> Given data
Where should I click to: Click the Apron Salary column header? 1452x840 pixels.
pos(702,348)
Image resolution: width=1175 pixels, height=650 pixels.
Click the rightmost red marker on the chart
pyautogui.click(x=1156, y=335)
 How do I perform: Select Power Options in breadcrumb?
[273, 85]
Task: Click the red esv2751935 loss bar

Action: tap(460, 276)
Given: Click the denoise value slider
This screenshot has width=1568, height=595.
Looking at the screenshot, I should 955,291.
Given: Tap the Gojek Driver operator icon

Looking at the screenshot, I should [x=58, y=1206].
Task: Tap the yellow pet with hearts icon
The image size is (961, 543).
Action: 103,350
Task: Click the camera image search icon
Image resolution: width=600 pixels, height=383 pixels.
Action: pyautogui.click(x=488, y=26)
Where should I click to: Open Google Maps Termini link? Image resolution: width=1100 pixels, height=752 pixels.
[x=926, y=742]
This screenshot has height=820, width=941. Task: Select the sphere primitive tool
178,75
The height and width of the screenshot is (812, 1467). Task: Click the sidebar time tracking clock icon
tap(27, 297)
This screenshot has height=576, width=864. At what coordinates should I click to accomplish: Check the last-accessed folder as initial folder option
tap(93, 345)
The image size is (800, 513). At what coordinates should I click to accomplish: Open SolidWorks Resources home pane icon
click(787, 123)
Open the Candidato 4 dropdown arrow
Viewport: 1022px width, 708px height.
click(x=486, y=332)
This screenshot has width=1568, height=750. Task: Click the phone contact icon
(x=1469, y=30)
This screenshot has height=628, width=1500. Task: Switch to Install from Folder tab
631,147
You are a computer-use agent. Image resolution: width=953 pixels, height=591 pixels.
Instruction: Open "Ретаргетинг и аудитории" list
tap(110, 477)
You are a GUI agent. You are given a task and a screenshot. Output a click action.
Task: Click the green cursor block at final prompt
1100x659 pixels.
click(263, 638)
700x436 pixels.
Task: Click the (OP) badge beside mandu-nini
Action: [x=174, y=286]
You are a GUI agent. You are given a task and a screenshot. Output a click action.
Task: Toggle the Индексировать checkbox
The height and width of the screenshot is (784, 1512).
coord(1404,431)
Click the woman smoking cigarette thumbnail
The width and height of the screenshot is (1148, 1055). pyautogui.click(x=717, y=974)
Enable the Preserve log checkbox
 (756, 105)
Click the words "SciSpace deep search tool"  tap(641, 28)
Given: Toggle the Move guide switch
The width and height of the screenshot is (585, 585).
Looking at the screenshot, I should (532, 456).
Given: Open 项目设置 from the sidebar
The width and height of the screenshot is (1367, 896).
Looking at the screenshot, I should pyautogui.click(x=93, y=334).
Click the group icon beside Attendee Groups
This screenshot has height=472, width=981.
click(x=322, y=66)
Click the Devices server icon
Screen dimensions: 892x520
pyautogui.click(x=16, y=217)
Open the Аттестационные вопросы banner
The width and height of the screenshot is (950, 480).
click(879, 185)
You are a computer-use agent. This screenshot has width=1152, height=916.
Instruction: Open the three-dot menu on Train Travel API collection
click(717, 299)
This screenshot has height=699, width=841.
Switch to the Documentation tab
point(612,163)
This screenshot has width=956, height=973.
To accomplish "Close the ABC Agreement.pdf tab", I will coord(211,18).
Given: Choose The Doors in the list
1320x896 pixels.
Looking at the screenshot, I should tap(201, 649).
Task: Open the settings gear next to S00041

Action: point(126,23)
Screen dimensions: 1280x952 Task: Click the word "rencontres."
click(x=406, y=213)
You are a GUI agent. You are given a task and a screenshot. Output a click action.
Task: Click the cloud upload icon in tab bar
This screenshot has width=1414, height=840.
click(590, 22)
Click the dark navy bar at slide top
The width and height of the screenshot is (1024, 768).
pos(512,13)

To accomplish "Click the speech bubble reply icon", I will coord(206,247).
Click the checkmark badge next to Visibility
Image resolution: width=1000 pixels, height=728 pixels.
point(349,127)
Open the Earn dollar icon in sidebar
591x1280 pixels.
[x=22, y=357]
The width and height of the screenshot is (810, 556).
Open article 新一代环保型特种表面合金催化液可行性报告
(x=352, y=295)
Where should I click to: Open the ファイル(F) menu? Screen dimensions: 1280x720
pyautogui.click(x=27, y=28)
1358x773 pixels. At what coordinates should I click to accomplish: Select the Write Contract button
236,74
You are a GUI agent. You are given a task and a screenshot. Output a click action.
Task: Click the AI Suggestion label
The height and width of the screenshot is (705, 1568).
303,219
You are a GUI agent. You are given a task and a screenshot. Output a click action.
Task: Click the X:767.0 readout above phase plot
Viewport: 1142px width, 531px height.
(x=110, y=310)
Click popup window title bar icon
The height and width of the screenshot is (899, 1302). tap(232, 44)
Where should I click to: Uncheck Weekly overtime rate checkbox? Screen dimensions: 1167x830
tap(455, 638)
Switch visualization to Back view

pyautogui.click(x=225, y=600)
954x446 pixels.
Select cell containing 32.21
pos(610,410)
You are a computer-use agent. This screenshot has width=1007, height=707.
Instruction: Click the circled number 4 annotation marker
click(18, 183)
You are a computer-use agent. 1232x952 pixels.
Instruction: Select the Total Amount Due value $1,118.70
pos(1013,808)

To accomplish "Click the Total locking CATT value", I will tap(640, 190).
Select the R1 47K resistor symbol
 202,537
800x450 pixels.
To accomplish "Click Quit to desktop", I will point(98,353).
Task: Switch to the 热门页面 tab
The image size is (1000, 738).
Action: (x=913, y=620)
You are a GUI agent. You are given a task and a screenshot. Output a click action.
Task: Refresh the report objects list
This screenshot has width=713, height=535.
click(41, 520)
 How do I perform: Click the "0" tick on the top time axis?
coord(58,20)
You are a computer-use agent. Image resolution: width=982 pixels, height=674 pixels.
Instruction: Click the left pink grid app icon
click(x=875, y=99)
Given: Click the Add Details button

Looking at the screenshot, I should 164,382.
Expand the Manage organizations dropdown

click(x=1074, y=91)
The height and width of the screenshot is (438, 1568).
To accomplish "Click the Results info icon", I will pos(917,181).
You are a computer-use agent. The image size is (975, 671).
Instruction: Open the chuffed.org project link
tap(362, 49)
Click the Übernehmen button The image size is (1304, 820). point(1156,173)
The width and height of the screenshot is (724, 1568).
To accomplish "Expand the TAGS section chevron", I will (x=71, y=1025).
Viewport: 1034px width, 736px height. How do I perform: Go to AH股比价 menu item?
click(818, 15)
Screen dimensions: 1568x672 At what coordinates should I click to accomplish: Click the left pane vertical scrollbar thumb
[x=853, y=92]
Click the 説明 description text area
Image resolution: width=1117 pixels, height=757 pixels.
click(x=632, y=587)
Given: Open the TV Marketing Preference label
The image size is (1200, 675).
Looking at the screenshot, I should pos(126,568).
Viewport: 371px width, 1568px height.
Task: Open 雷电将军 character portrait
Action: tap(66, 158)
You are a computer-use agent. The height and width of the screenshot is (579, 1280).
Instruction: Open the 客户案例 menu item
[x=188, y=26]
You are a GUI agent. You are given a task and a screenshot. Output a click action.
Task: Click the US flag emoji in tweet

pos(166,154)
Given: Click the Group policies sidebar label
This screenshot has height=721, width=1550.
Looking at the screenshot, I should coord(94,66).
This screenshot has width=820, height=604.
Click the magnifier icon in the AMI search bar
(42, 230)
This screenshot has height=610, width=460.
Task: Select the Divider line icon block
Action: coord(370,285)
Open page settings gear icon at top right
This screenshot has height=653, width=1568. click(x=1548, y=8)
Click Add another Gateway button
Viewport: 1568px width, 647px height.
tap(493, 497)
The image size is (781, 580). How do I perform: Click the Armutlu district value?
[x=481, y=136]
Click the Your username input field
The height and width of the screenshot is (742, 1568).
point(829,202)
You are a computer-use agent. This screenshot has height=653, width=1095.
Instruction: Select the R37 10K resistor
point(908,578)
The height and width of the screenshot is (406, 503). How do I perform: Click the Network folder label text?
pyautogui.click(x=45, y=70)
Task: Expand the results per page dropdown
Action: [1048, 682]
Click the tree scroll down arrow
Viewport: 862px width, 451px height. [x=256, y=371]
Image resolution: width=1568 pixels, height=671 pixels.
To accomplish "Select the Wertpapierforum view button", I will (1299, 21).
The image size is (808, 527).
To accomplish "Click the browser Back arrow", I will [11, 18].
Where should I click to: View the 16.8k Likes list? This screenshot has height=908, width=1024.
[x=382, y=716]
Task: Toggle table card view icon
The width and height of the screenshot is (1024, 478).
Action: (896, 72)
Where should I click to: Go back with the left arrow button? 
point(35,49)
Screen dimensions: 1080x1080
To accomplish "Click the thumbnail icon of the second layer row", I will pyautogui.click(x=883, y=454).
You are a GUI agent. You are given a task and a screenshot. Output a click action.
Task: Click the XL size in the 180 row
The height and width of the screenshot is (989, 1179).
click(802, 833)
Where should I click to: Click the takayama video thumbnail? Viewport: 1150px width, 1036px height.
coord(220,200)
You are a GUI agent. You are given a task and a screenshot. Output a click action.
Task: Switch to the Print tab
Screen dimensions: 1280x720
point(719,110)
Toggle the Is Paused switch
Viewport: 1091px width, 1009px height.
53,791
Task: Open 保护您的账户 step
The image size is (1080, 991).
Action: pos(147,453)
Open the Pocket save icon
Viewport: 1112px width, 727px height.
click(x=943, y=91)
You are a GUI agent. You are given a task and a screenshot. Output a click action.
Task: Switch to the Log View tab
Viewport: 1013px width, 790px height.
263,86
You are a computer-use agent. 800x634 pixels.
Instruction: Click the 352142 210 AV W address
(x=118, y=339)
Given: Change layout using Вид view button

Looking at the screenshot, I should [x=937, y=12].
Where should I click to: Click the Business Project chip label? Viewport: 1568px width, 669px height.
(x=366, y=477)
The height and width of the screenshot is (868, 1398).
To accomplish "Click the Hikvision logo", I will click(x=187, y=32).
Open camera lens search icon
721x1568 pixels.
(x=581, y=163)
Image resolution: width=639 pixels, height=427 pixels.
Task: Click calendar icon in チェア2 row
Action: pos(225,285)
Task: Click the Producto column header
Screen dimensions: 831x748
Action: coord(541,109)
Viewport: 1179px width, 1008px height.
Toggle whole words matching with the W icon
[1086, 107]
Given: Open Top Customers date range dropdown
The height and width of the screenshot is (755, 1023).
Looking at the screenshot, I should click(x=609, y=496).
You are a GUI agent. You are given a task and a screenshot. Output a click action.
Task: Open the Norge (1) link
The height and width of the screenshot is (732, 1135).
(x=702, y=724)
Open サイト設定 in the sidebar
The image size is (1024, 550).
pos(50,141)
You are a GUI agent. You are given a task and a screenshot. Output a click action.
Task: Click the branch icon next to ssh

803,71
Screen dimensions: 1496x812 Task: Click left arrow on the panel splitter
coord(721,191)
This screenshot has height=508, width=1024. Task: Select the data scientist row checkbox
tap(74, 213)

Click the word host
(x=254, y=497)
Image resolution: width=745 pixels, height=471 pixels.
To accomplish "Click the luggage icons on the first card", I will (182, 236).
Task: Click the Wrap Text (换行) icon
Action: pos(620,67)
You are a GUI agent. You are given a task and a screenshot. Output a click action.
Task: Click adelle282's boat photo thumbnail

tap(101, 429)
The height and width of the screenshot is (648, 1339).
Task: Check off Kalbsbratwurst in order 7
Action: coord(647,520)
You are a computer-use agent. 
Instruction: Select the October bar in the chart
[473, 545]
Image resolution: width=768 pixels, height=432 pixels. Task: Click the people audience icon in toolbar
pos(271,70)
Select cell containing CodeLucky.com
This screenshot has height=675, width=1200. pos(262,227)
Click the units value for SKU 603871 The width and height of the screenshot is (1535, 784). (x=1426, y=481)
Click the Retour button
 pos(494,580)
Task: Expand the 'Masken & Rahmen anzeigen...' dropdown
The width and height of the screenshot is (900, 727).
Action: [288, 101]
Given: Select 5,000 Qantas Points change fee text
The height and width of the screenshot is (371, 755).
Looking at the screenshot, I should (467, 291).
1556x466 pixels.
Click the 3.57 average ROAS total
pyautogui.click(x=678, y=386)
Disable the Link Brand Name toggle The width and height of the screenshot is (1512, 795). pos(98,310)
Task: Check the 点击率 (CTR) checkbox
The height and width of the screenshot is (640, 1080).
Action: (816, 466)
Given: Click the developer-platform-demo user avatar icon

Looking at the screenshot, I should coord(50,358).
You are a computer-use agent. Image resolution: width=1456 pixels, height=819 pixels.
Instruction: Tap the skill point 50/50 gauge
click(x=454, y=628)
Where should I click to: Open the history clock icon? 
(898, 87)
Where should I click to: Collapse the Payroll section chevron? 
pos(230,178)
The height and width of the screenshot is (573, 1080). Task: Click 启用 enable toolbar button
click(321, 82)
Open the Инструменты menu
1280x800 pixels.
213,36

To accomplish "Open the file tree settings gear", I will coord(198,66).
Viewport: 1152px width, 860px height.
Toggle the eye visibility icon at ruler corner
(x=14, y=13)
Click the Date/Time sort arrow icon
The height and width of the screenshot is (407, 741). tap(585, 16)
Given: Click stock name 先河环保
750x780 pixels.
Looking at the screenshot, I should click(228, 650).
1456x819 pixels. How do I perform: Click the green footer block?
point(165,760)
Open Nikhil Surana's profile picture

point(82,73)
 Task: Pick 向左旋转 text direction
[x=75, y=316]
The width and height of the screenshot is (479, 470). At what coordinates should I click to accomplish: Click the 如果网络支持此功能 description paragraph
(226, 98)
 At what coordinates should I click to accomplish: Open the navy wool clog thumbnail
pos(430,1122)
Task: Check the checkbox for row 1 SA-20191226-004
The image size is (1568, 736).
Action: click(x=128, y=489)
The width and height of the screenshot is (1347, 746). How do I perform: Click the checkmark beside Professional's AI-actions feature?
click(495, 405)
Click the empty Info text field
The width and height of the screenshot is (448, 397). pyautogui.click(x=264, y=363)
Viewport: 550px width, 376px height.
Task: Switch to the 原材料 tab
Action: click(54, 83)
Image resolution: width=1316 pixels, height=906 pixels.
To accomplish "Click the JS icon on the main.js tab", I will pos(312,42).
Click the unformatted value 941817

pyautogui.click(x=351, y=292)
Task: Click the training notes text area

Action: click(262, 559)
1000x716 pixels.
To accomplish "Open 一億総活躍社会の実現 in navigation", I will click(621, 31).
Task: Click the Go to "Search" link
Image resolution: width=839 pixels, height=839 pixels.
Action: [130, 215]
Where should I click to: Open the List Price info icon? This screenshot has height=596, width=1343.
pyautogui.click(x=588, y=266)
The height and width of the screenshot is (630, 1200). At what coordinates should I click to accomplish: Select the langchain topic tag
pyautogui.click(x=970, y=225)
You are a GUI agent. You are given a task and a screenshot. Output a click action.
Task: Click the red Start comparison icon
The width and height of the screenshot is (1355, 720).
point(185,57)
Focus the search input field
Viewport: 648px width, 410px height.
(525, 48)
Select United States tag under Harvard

> Task directions
Copy word for word the stretch of entries above from the line that has "The image size is (961, 543)." through the line that has "Task: Click the green", both ends included, and nothing outside it.

> Result of this exercise
The image size is (961, 543).
Action: 103,350
Task: Click the camera image search icon
Image resolution: width=600 pixels, height=383 pixels.
Action: pyautogui.click(x=488, y=26)
Where should I click to: Open Google Maps Termini link? Image resolution: width=1100 pixels, height=752 pixels.
[x=926, y=742]
This screenshot has height=820, width=941. Task: Select the sphere primitive tool
178,75
The height and width of the screenshot is (812, 1467). Task: Click the sidebar time tracking clock icon
tap(27, 297)
This screenshot has height=576, width=864. At what coordinates should I click to accomplish: Check the last-accessed folder as initial folder option
tap(93, 345)
The image size is (800, 513). At what coordinates should I click to accomplish: Open SolidWorks Resources home pane icon
click(787, 123)
Open the Candidato 4 dropdown arrow
Viewport: 1022px width, 708px height.
click(x=486, y=332)
This screenshot has width=1568, height=750. Task: Click the phone contact icon
(x=1469, y=30)
This screenshot has height=628, width=1500. Task: Switch to Install from Folder tab
631,147
You are a computer-use agent. Image resolution: width=953 pixels, height=591 pixels.
Instruction: Open "Ретаргетинг и аудитории" list
tap(110, 477)
You are a GUI agent. You are given a task and a screenshot. Output a click action.
Task: Click the green cursor block at final prompt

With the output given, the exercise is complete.